When to use a pipeline
Use a pipeline when you want determinism:
- Same shape of execution every time, regardless of how the LLM is feeling.
- Inspectable graph — you can see (and review with teammates) every step.
- Mid-graph branching, looping, and variable assignment.
- Explicit tool invocations and explicit sub-agent delegations.
If you don't need any of that, stay with an Assistant. The LLM is good at deciding when to call a tool.
Anatomy
A pipeline is a directed acyclic graph (DAG) of typed nodes. New agents start with just a Start node. You build out from there with the palette.
Node categories
- Execution — Prompt, Process, Tool Call, Delegate, Response
- Integration — REST API Request, Webhook, Code
- Flow control — Condition, Loop, Wait, Change Variable
- Config (inline) — Model, Identity, Sandbox, Tools, Sub-agents
- Shared — Start, Note
Edges
Every edge has a label you can edit by double-clicking. Mid-edge + buttons let you insert a node between two existing ones without rewiring. Leaf nodes show a tail + Add an action button below them.
Persistence
Nodes and edges save to pipeline_nodes and pipeline_edges (both JSONB
on the agents row). The Flow tab loads them on open and the editor
auto-saves with debounce.
Building a pipeline
A typical flow:
- Start node fires when the agent receives a turn.
- A Prompt node calls the LLM with the system prompt and the user's message.
- The LLM's response includes a tool intent → a Tool Call node fires the tool.
- A Condition node branches based on the tool's result.
- The True branch goes to a Delegate node that hands off to a sub-agent.
- The False branch goes to a Response node that returns directly.
Variables and binding
Pipeline-level variables live in pipeline_variables. They have name,
folder, type, description, default and current value, and visibility
toggles.
Most node inputs are bindable: click the ƒ icon to open the InputBindingModal, which has three tabs:
- Actions — upstream node outputs + their test results
- Variables — workflow vars and built-in stores
- Functions — formula functions in 7 categories: OPERATORS,
CONDITIONAL, MATH, TEXT, ARRAY, OBJECT, TYPE
(defined in
src/components/canvas/shared/InputBindingModal.jsx,FUNCTION_CATEGORIESarray). Hover any function for inline help.
The formula editor renders {{refs}} as colored badges and function calls
as purple pills.
Testing nodes
Every node has a Play icon (test).
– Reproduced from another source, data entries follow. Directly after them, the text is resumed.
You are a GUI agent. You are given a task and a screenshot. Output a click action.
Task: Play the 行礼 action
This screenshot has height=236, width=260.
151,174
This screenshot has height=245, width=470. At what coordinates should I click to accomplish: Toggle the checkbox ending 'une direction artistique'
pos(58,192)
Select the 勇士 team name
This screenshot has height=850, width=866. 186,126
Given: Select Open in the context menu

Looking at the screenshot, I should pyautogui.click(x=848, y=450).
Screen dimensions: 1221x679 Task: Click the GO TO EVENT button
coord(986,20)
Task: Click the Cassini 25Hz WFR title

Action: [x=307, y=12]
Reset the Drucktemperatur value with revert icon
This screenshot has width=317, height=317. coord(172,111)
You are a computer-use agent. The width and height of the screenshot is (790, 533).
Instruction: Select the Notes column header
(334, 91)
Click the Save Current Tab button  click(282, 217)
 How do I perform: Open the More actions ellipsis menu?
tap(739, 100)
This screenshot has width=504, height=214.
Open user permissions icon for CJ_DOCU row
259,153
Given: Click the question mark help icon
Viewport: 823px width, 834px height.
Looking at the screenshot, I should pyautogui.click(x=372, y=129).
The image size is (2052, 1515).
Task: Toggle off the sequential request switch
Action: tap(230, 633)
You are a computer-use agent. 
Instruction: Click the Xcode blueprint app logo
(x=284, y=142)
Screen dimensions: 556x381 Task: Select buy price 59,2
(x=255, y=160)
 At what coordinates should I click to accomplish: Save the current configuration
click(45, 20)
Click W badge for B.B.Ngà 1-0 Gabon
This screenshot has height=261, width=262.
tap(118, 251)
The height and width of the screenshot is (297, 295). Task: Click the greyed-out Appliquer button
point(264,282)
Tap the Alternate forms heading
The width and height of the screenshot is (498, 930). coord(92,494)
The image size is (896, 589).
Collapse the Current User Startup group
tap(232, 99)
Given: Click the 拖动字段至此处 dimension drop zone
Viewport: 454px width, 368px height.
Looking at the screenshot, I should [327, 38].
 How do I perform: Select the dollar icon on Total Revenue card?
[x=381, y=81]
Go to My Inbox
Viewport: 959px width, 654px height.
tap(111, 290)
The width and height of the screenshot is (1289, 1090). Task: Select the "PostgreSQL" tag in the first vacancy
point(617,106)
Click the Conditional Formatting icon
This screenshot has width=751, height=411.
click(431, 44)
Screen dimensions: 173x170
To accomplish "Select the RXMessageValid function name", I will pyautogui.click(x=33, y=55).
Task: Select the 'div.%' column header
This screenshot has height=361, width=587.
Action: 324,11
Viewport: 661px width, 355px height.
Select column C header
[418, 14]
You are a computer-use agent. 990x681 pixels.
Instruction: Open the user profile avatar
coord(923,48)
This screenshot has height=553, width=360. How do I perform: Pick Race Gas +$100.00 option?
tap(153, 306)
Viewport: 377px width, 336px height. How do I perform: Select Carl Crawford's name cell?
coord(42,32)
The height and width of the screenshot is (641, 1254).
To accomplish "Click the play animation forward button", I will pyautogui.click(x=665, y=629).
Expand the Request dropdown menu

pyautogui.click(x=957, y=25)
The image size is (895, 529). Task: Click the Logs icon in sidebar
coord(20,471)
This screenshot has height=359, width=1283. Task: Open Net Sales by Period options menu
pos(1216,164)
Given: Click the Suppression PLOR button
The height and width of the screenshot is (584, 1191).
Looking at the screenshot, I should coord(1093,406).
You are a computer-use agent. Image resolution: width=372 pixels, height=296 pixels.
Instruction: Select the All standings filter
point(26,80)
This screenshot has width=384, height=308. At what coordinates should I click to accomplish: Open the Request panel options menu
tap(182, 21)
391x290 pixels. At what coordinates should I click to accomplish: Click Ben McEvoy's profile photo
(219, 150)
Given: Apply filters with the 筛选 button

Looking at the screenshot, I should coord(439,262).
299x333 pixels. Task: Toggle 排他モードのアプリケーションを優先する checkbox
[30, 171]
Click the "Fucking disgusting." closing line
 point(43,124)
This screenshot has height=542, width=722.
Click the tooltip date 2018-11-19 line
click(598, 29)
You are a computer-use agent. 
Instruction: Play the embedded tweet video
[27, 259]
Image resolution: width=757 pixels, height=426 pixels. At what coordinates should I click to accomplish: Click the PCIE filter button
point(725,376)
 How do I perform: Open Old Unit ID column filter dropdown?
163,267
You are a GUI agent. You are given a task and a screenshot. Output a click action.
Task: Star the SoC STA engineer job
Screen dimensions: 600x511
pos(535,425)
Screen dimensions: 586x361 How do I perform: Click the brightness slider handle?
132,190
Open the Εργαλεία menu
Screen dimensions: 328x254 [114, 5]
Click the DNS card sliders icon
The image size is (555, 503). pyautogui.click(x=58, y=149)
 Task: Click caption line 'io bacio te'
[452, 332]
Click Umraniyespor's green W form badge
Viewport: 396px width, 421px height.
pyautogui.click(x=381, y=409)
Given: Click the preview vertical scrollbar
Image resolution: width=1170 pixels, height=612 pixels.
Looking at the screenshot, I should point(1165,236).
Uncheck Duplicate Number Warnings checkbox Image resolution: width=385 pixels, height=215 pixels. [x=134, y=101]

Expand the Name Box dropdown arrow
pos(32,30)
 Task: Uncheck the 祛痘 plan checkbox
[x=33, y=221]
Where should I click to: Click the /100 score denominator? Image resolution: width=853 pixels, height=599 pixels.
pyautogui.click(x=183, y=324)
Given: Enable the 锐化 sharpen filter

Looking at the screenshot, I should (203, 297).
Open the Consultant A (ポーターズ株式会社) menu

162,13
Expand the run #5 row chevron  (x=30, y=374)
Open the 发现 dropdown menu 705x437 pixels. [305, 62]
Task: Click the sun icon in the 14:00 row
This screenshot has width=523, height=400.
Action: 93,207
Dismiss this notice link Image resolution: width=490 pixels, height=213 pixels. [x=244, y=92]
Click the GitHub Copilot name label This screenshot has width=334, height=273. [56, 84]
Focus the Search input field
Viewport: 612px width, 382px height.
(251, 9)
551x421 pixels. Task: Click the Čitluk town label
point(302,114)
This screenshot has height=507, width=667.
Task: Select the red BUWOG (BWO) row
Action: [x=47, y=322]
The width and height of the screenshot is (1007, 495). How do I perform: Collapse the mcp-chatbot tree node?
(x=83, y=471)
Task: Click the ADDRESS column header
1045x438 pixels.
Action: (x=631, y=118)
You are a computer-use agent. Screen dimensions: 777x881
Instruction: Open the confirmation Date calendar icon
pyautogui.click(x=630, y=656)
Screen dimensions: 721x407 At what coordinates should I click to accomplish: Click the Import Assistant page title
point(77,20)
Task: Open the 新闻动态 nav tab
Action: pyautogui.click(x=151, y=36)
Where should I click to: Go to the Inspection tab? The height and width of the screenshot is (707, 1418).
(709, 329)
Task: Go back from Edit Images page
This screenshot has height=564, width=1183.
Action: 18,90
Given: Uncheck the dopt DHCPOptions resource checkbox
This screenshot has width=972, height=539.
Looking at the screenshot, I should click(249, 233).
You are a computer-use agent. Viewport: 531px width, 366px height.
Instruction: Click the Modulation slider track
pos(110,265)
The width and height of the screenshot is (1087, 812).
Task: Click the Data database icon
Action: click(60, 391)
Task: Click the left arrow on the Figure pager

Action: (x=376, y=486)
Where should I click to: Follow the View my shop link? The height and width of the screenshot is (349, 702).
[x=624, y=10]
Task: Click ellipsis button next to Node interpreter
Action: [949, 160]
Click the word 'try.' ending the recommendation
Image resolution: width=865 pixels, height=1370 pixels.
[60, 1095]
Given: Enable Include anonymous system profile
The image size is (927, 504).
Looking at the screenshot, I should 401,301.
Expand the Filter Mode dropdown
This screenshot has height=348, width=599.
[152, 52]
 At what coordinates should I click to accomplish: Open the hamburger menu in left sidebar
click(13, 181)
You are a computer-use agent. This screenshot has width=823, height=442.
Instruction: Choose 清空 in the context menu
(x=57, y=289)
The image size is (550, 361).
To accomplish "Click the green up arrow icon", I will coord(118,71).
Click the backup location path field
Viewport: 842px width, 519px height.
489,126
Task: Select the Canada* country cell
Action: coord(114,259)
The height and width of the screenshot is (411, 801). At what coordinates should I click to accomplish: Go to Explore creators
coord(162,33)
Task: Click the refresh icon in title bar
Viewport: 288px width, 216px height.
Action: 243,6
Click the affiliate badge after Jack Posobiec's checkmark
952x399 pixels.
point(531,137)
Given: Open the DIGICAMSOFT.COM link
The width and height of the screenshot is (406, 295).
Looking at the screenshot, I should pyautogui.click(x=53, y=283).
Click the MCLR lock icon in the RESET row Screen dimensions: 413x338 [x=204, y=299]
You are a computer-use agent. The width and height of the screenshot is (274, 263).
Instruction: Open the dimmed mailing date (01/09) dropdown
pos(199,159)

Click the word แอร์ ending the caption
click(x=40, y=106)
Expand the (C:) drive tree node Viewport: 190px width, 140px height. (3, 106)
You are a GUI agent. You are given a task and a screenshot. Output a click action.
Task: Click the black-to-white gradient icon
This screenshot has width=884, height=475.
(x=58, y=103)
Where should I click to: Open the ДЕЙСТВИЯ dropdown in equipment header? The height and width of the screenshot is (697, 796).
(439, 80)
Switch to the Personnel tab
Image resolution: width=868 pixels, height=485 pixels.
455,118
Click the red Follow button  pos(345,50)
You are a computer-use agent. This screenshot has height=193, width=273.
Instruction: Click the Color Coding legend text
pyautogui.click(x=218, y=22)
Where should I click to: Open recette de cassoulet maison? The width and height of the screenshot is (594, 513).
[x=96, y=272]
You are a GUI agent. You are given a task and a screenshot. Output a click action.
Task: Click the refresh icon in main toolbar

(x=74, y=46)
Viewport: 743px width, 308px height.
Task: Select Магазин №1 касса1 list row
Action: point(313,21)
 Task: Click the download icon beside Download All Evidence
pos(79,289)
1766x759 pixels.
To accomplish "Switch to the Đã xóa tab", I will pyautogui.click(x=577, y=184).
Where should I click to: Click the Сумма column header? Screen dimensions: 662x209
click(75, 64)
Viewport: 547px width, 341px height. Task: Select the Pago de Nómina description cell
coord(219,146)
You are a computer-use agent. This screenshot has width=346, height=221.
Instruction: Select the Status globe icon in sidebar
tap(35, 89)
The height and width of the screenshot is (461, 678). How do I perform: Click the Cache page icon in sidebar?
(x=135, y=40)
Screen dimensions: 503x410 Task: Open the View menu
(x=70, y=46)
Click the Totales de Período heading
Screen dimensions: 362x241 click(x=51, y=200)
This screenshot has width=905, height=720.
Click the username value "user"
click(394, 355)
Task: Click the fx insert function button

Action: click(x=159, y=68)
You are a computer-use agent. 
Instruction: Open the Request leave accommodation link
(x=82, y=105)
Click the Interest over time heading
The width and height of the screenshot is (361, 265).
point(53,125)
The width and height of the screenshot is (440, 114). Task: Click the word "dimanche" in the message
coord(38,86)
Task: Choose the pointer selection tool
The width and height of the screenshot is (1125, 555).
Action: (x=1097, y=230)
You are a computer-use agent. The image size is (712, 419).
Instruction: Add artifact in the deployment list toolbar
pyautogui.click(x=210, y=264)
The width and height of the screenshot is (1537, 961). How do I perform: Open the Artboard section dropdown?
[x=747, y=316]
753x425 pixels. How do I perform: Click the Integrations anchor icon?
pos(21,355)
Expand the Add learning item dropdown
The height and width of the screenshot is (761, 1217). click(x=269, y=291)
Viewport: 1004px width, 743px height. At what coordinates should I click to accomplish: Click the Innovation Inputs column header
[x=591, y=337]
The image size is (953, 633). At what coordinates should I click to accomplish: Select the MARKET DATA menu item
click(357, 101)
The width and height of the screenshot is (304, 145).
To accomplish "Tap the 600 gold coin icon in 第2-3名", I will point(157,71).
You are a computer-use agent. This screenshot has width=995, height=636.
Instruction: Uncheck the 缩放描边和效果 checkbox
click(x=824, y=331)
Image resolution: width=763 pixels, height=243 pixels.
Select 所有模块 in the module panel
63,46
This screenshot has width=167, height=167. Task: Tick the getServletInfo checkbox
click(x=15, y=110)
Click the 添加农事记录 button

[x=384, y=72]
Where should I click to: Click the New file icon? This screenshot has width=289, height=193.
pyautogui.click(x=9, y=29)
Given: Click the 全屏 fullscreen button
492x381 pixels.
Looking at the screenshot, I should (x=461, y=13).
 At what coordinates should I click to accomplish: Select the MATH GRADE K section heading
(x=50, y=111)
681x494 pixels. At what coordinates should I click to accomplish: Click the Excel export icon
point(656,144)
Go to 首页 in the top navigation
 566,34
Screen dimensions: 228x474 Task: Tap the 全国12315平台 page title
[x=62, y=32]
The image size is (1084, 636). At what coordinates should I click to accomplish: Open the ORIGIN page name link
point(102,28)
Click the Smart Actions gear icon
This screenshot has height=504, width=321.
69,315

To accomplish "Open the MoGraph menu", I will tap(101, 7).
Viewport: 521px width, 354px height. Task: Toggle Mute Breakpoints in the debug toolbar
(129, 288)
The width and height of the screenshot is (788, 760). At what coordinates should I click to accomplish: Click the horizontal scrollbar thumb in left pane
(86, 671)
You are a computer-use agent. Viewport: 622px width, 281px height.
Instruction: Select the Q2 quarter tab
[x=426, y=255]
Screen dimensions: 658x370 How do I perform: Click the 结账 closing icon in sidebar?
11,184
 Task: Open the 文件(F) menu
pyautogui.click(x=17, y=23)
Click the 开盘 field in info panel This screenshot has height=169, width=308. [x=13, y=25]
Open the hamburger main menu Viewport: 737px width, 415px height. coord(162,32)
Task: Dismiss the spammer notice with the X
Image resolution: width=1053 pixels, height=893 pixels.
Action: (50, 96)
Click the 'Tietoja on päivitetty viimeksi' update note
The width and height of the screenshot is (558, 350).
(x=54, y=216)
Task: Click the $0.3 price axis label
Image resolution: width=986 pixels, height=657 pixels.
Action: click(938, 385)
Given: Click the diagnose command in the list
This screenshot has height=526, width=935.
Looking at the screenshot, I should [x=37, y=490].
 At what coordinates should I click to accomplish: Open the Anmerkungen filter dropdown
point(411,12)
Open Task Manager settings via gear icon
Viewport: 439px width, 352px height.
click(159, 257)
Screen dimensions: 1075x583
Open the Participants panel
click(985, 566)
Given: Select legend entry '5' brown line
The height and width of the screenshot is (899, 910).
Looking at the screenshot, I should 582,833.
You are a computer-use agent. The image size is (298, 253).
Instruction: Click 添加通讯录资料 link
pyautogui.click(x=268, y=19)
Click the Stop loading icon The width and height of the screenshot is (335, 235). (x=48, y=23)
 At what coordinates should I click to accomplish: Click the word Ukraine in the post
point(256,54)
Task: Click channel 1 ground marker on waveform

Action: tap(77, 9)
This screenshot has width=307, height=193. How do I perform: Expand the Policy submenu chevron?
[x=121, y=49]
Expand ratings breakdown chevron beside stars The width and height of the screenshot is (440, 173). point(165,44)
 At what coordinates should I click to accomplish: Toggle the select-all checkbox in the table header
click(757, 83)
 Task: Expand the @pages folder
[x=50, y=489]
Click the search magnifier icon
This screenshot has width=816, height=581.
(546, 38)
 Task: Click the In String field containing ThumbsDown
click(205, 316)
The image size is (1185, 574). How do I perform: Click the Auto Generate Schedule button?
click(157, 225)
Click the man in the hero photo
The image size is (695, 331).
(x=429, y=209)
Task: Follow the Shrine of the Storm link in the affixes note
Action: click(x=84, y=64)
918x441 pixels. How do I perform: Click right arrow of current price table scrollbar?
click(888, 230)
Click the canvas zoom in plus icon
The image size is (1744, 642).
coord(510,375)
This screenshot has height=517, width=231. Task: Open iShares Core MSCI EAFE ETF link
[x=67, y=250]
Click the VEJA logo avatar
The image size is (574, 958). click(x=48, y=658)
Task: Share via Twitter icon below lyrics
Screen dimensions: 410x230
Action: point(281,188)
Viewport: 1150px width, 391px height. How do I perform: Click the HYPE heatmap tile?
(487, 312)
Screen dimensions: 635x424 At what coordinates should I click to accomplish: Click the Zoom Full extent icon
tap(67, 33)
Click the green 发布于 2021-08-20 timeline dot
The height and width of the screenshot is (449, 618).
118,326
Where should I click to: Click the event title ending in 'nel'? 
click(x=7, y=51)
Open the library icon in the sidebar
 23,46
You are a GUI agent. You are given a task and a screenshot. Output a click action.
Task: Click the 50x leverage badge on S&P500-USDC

Clicking runs just that node with its current inputs and shows results in the Logs panel on the left:
- Status (green / red / gray)
- Full request/response for HTTP nodes
- JSON-tree preview for structured outputs
- Search and status filters on the log
This is the fastest way to debug a pipeline — fix one node at a time.
Pipeline vs Automation
The Automation editor uses the same canvas tech and palette. The only real difference:
- Pipeline — runs per-turn when this agent handles a chat or delegation.
- Automation — runs standalone when its trigger fires (schedule, webhook, sub-agent call).
Many users build a complex behavior as an Automation first, then wrap it in an Agent if they want it conversation-facing.